Actions to take: Employees will want to see tangible results in the form of interim appointments or announcements. It is critical, particularly in unplanned transitions, that remaining company leaders and executives are present and available. Communication in writing and, preferably, a visible in-person presence across facilities is essential.
2. Develop a 360 Degree Approach
In today’s hyperconnected digital landscape, no one operates in isolation. Messaging meant for a single audience can quickly spread to another. Employees listen to investor calls. Investors monitor their social media feeds closely. Shareholder activists send letters directly to the marketplace. When chatter is everywhere, it can become challenging to maintain control and influence with key audiences.
Most companies do not carry a deep bench of stakeholder-facing talent. Particularly when a company loses a central authority figure who can communicate across audiences, the risk of stakeholders filling the void with rumors or misinformation may become a reality.
An interim appointment provides air cover to engage with and mitigate an audience’s concerns while the company finds the right long-term executive to fill the role. And this is exactly what stakeholders expect – 86 percent of employees and 84 percent of investors surveyed indicated that, in the event of an unplanned executive transition, they believe a company should make an interim appointment.
Luckily, the concerns to address with key audiences are similar – business continuity is the major theme for both investors and employees in a moment of executive change. Both prioritize succession and “business as usual” operations as the most critical elements in a transition.

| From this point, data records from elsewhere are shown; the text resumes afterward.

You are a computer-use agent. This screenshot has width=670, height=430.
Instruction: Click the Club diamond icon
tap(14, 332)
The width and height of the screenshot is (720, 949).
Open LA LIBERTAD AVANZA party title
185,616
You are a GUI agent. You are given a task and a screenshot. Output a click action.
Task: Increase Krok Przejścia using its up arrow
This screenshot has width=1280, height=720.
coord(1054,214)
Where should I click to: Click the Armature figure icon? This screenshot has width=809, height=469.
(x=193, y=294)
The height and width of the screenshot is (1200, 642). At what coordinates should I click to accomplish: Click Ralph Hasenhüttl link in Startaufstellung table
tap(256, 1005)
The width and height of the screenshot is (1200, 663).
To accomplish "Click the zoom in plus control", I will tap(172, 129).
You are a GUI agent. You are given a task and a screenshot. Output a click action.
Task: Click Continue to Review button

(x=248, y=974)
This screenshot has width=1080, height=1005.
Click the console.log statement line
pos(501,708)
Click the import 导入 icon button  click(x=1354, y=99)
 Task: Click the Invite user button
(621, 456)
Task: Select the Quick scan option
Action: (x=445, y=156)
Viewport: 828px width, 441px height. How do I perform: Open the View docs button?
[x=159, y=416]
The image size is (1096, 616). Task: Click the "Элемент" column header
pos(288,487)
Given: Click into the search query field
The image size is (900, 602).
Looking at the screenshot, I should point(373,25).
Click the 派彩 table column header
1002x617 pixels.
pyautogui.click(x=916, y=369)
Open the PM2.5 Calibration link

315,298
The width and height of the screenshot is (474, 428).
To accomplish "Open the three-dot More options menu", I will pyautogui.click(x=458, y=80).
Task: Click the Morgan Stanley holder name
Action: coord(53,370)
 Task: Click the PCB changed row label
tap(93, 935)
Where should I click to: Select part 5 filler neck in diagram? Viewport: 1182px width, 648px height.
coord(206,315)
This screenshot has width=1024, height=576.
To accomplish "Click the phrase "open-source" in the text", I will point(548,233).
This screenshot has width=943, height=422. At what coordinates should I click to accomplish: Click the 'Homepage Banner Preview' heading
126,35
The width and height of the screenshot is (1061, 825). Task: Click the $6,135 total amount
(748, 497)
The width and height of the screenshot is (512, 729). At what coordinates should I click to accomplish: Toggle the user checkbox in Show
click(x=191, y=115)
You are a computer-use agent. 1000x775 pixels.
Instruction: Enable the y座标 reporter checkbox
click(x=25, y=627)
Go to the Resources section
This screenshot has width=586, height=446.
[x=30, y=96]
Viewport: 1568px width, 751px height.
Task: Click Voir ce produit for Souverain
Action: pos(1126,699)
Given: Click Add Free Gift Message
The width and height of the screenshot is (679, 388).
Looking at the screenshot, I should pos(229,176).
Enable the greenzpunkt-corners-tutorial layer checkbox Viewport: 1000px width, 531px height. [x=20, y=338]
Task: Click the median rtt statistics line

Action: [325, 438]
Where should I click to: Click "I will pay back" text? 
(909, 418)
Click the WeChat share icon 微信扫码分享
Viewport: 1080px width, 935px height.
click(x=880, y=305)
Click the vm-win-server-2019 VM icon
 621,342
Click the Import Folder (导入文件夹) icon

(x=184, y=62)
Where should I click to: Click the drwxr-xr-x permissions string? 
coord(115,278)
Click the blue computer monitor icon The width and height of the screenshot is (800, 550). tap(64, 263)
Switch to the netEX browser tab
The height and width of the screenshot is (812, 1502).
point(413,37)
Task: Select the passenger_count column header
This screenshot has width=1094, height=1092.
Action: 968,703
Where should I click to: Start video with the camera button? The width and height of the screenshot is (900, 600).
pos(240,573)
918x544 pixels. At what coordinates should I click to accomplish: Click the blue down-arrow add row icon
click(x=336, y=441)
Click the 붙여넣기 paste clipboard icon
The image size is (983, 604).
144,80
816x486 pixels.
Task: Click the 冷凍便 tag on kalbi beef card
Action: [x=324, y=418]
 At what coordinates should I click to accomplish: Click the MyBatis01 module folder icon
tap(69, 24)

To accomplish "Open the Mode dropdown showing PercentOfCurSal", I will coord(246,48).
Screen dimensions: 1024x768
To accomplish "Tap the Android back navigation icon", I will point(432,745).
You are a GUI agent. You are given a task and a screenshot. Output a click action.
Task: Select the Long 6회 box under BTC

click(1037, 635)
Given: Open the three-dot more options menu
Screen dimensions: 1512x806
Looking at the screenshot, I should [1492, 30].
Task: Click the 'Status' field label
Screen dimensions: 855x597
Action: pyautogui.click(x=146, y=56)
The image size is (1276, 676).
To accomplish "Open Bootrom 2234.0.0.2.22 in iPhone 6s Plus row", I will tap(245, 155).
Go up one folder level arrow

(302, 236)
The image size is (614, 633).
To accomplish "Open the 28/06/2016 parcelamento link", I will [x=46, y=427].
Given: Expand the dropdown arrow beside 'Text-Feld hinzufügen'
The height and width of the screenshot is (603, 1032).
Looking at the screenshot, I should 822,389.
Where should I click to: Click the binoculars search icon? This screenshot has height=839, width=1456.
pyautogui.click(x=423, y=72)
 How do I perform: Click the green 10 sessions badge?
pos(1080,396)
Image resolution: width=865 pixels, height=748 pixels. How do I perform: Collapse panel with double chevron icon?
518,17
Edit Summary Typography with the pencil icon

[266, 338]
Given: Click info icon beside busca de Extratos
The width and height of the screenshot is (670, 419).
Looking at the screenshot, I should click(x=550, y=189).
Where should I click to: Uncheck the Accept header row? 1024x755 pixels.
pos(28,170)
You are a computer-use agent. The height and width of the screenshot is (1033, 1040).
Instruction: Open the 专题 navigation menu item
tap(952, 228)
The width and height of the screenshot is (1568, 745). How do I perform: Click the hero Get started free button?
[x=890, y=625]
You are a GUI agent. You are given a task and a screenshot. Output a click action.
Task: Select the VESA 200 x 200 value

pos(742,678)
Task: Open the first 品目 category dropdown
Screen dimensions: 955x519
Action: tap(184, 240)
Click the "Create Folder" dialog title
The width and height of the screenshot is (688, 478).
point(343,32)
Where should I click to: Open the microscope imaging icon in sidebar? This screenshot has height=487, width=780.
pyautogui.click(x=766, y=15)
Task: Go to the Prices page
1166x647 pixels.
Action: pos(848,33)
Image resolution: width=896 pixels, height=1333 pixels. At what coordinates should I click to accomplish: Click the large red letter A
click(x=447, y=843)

3. Act Swiftly and Decisively
Swift, decisive action is indispensable during an unplanned executive transition. FTI Consulting supported a major U.S. insurance company when a leader of a critical business unit suddenly and unexpectedly departed. The Board was left with the daunting task of quickly replacing the executive while mitigating the fallout among stakeholders, including employees, investors, and customers. While a business unit leader departure might not seem as alarming as other members of the C-suite, it is highly impactful for employees, who ranked the departure of a business unit leader just below the CEO (and of greater concern than a CFO departure).
In the case of this unplanned transition, the company responded by quickly deploying a detailed plan to reach out to key stakeholders. It made an internal interim appointment and deployed messaging that reinforced the business unit’s strategies and progress toward corporate priorities. Thanks to the company’s ability to act quickly and decisively, it was able to appoint a new business unit leader in a matter of months, with stakeholder confidence in the new appointee bolstered by a smooth and swift outreach across audiences.
Ultimately, preparation is critical. Planning for the unplanned can mitigate a host of risks including market uncertainty and fluctuation, significant loss of value, flight of top talent, and the loss of key customers. And while unplanned executive transitions may not have the luxury of this foresight, transparent, direct communications to key audiences still win the day.